## WORK INSTRUCTIONS
Return every line of the material below without changing anything.

##### INFORMATION PROVIDED

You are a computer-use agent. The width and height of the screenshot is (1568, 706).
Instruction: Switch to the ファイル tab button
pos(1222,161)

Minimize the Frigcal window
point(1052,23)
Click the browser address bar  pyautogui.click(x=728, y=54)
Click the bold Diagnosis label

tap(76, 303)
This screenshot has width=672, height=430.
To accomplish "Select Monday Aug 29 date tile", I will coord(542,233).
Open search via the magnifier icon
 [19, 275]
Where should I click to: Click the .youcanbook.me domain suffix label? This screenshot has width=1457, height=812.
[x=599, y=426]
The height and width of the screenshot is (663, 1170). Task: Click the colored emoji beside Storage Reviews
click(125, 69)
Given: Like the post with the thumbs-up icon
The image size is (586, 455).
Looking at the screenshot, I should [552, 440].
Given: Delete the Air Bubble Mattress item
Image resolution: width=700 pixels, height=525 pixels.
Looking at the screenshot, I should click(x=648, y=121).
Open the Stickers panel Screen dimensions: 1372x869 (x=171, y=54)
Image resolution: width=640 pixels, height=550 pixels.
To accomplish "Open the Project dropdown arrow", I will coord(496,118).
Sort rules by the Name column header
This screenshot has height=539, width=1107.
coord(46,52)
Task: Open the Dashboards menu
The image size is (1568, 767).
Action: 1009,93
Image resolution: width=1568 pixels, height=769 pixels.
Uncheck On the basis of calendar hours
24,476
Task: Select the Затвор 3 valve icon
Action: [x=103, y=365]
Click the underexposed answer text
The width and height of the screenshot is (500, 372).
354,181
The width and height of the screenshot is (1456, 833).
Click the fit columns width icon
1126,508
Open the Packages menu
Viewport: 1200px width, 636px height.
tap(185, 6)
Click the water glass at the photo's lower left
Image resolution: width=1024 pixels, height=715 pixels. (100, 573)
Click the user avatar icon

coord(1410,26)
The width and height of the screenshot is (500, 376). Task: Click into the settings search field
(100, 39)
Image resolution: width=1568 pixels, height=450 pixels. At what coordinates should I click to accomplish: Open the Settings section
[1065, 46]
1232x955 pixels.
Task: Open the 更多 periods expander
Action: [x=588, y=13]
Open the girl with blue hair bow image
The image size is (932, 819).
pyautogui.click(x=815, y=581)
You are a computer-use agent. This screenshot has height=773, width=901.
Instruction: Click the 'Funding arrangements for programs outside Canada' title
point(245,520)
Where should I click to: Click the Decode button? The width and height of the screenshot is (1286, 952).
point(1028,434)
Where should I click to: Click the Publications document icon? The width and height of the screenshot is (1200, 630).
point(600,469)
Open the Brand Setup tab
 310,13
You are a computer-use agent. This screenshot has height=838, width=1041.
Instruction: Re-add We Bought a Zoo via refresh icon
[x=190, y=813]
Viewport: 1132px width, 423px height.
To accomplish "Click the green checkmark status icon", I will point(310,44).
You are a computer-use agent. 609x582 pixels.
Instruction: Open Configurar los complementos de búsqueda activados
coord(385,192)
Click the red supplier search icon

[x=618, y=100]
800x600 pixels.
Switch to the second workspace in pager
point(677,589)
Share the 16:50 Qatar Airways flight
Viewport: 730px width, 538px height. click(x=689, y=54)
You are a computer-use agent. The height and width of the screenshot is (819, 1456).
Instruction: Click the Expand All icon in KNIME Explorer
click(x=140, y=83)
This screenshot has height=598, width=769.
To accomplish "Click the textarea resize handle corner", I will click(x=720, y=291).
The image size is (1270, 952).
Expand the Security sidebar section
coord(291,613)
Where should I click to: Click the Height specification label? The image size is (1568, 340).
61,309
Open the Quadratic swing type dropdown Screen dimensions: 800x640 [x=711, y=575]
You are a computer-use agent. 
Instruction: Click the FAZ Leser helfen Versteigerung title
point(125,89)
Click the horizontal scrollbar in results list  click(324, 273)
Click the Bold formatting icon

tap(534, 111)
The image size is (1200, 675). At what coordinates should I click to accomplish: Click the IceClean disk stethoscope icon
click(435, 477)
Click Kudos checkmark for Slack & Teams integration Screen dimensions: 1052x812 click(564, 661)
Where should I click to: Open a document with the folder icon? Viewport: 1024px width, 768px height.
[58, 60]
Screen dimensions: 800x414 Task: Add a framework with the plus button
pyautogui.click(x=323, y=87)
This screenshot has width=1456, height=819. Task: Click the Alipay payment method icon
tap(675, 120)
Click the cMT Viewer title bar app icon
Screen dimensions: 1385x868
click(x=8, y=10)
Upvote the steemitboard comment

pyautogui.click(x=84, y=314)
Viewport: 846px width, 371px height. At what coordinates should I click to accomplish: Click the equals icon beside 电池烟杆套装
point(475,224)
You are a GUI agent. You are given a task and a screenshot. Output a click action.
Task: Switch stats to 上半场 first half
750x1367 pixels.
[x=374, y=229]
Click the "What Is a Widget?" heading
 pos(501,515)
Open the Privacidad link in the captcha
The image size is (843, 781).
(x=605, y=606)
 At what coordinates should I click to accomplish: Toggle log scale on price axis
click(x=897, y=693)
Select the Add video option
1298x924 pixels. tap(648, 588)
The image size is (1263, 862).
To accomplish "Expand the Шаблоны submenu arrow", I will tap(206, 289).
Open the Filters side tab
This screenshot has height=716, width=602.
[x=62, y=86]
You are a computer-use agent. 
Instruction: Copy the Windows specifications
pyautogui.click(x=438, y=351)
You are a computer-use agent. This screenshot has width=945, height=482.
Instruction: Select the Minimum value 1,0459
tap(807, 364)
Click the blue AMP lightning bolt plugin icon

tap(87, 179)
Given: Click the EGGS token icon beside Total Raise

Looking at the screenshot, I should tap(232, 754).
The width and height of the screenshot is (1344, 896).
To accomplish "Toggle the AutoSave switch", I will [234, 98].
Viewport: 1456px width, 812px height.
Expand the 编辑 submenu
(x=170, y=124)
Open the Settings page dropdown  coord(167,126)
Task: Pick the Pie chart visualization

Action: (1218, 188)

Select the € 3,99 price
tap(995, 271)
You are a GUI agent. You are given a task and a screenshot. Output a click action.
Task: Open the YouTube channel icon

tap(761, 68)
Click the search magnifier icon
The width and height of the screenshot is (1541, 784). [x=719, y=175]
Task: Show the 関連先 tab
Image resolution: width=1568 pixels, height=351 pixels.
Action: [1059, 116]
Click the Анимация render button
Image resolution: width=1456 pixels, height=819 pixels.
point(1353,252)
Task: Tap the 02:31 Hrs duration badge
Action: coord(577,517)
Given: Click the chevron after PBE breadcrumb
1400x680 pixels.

##########

## WRITTEN REPLY
You are a computer-use agent. The width and height of the screenshot is (1568, 706).
Instruction: Switch to the ファイル tab button
pos(1222,161)

Minimize the Frigcal window
point(1052,23)
Click the browser address bar  pyautogui.click(x=728, y=54)
Click the bold Diagnosis label

tap(76, 303)
This screenshot has width=672, height=430.
To accomplish "Select Monday Aug 29 date tile", I will coord(542,233).
Open search via the magnifier icon
 [19, 275]
Where should I click to: Click the .youcanbook.me domain suffix label? This screenshot has width=1457, height=812.
[x=599, y=426]
The height and width of the screenshot is (663, 1170). Task: Click the colored emoji beside Storage Reviews
click(125, 69)
Given: Like the post with the thumbs-up icon
The image size is (586, 455).
Looking at the screenshot, I should [552, 440].
Given: Delete the Air Bubble Mattress item
Image resolution: width=700 pixels, height=525 pixels.
Looking at the screenshot, I should click(x=648, y=121).
Open the Stickers panel Screen dimensions: 1372x869 (x=171, y=54)
Image resolution: width=640 pixels, height=550 pixels.
To accomplish "Open the Project dropdown arrow", I will coord(496,118).
Sort rules by the Name column header
This screenshot has height=539, width=1107.
coord(46,52)
Task: Open the Dashboards menu
The image size is (1568, 767).
Action: 1009,93
Image resolution: width=1568 pixels, height=769 pixels.
Uncheck On the basis of calendar hours
24,476
Task: Select the Затвор 3 valve icon
Action: [x=103, y=365]
Click the underexposed answer text
The width and height of the screenshot is (500, 372).
354,181
The width and height of the screenshot is (1456, 833).
Click the fit columns width icon
1126,508
Open the Packages menu
Viewport: 1200px width, 636px height.
tap(185, 6)
Click the water glass at the photo's lower left
Image resolution: width=1024 pixels, height=715 pixels. (100, 573)
Click the user avatar icon

coord(1410,26)
The width and height of the screenshot is (500, 376). Task: Click into the settings search field
(100, 39)
Image resolution: width=1568 pixels, height=450 pixels. At what coordinates should I click to accomplish: Open the Settings section
[1065, 46]
1232x955 pixels.
Task: Open the 更多 periods expander
Action: [x=588, y=13]
Open the girl with blue hair bow image
The image size is (932, 819).
pyautogui.click(x=815, y=581)
You are a computer-use agent. This screenshot has height=773, width=901.
Instruction: Click the 'Funding arrangements for programs outside Canada' title
point(245,520)
Where should I click to: Click the Decode button? The width and height of the screenshot is (1286, 952).
point(1028,434)
Where should I click to: Click the Publications document icon? The width and height of the screenshot is (1200, 630).
point(600,469)
Open the Brand Setup tab
 310,13
You are a computer-use agent. This screenshot has height=838, width=1041.
Instruction: Re-add We Bought a Zoo via refresh icon
[x=190, y=813]
Viewport: 1132px width, 423px height.
To accomplish "Click the green checkmark status icon", I will point(310,44).
You are a computer-use agent. 609x582 pixels.
Instruction: Open Configurar los complementos de búsqueda activados
coord(385,192)
Click the red supplier search icon

[x=618, y=100]
800x600 pixels.
Switch to the second workspace in pager
point(677,589)
Share the 16:50 Qatar Airways flight
Viewport: 730px width, 538px height. click(x=689, y=54)
You are a computer-use agent. The height and width of the screenshot is (819, 1456).
Instruction: Click the Expand All icon in KNIME Explorer
click(x=140, y=83)
This screenshot has height=598, width=769.
To accomplish "Click the textarea resize handle corner", I will click(x=720, y=291).
The image size is (1270, 952).
Expand the Security sidebar section
coord(291,613)
Where should I click to: Click the Height specification label? The image size is (1568, 340).
61,309
Open the Quadratic swing type dropdown Screen dimensions: 800x640 [x=711, y=575]
You are a computer-use agent. 
Instruction: Click the FAZ Leser helfen Versteigerung title
point(125,89)
Click the horizontal scrollbar in results list  click(324, 273)
Click the Bold formatting icon

tap(534, 111)
The image size is (1200, 675). At what coordinates should I click to accomplish: Click the IceClean disk stethoscope icon
click(435, 477)
Click Kudos checkmark for Slack & Teams integration Screen dimensions: 1052x812 click(564, 661)
Where should I click to: Open a document with the folder icon? Viewport: 1024px width, 768px height.
[58, 60]
Screen dimensions: 800x414 Task: Add a framework with the plus button
pyautogui.click(x=323, y=87)
This screenshot has width=1456, height=819. Task: Click the Alipay payment method icon
tap(675, 120)
Click the cMT Viewer title bar app icon
Screen dimensions: 1385x868
click(x=8, y=10)
Upvote the steemitboard comment

pyautogui.click(x=84, y=314)
Viewport: 846px width, 371px height. At what coordinates should I click to accomplish: Click the equals icon beside 电池烟杆套装
point(475,224)
You are a GUI agent. You are given a task and a screenshot. Output a click action.
Task: Switch stats to 上半场 first half
750x1367 pixels.
[x=374, y=229]
Click the "What Is a Widget?" heading
 pos(501,515)
Open the Privacidad link in the captcha
The image size is (843, 781).
(x=605, y=606)
 At what coordinates should I click to accomplish: Toggle log scale on price axis
click(x=897, y=693)
Select the Add video option
1298x924 pixels. tap(648, 588)
The image size is (1263, 862).
To accomplish "Expand the Шаблоны submenu arrow", I will tap(206, 289).
Open the Filters side tab
This screenshot has height=716, width=602.
[x=62, y=86]
You are a computer-use agent. 
Instruction: Copy the Windows specifications
pyautogui.click(x=438, y=351)
You are a computer-use agent. This screenshot has width=945, height=482.
Instruction: Select the Minimum value 1,0459
tap(807, 364)
Click the blue AMP lightning bolt plugin icon

tap(87, 179)
Given: Click the EGGS token icon beside Total Raise

Looking at the screenshot, I should tap(232, 754).
The width and height of the screenshot is (1344, 896).
To accomplish "Toggle the AutoSave switch", I will [234, 98].
Viewport: 1456px width, 812px height.
Expand the 编辑 submenu
(x=170, y=124)
Open the Settings page dropdown  coord(167,126)
Task: Pick the Pie chart visualization

Action: (1218, 188)

Select the € 3,99 price
tap(995, 271)
You are a GUI agent. You are given a task and a screenshot. Output a click action.
Task: Open the YouTube channel icon

tap(761, 68)
Click the search magnifier icon
The width and height of the screenshot is (1541, 784). [x=719, y=175]
Task: Show the 関連先 tab
Image resolution: width=1568 pixels, height=351 pixels.
Action: [1059, 116]
Click the Анимация render button
Image resolution: width=1456 pixels, height=819 pixels.
point(1353,252)
Task: Tap the 02:31 Hrs duration badge
Action: coord(577,517)
Given: Click the chevron after PBE breadcrumb
1400x680 pixels.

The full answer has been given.